::: GIVEN RECORDS :::

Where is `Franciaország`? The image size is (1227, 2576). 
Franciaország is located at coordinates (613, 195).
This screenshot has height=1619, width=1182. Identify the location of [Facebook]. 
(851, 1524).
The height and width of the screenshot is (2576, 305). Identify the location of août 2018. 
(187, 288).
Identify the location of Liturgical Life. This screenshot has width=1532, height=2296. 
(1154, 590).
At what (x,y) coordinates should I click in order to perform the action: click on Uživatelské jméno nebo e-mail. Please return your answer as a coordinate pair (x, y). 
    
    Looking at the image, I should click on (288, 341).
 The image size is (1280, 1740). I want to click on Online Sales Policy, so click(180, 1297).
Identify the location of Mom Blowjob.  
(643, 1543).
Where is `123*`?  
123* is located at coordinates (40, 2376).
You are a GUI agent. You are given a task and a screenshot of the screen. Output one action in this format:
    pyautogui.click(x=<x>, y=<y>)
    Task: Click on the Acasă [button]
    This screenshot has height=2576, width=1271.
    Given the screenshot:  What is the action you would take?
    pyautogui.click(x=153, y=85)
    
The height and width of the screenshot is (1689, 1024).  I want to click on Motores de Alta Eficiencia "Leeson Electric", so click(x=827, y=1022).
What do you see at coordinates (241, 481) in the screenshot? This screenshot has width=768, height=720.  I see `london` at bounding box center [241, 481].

:::

:: WHAT YOU HAVE TO DO ::
Can you revise all of the records above by replacing "Identify the location of" with "Find the position of" wherever it occurs, keeping everything else the same?

:: THE REPLY ::
Where is `Franciaország`? The image size is (1227, 2576). 
Franciaország is located at coordinates (613, 195).
This screenshot has height=1619, width=1182. Find the position of [Facebook]. 
(851, 1524).
The height and width of the screenshot is (2576, 305). Find the position of août 2018. 
(187, 288).
Find the position of Liturgical Life. This screenshot has width=1532, height=2296. 
(1154, 590).
At what (x,y) coordinates should I click in order to perform the action: click on Uživatelské jméno nebo e-mail. Please return your answer as a coordinate pair (x, y). 
    
    Looking at the image, I should click on (288, 341).
 The image size is (1280, 1740). I want to click on Online Sales Policy, so click(180, 1297).
Find the position of Mom Blowjob.  
(643, 1543).
Where is `123*`?  
123* is located at coordinates (40, 2376).
You are a GUI agent. You are given a task and a screenshot of the screen. Output one action in this format:
    pyautogui.click(x=<x>, y=<y>)
    Task: Click on the Acasă [button]
    This screenshot has height=2576, width=1271.
    Given the screenshot:  What is the action you would take?
    pyautogui.click(x=153, y=85)
    
The height and width of the screenshot is (1689, 1024).  I want to click on Motores de Alta Eficiencia "Leeson Electric", so click(x=827, y=1022).
What do you see at coordinates (241, 481) in the screenshot? This screenshot has width=768, height=720.  I see `london` at bounding box center [241, 481].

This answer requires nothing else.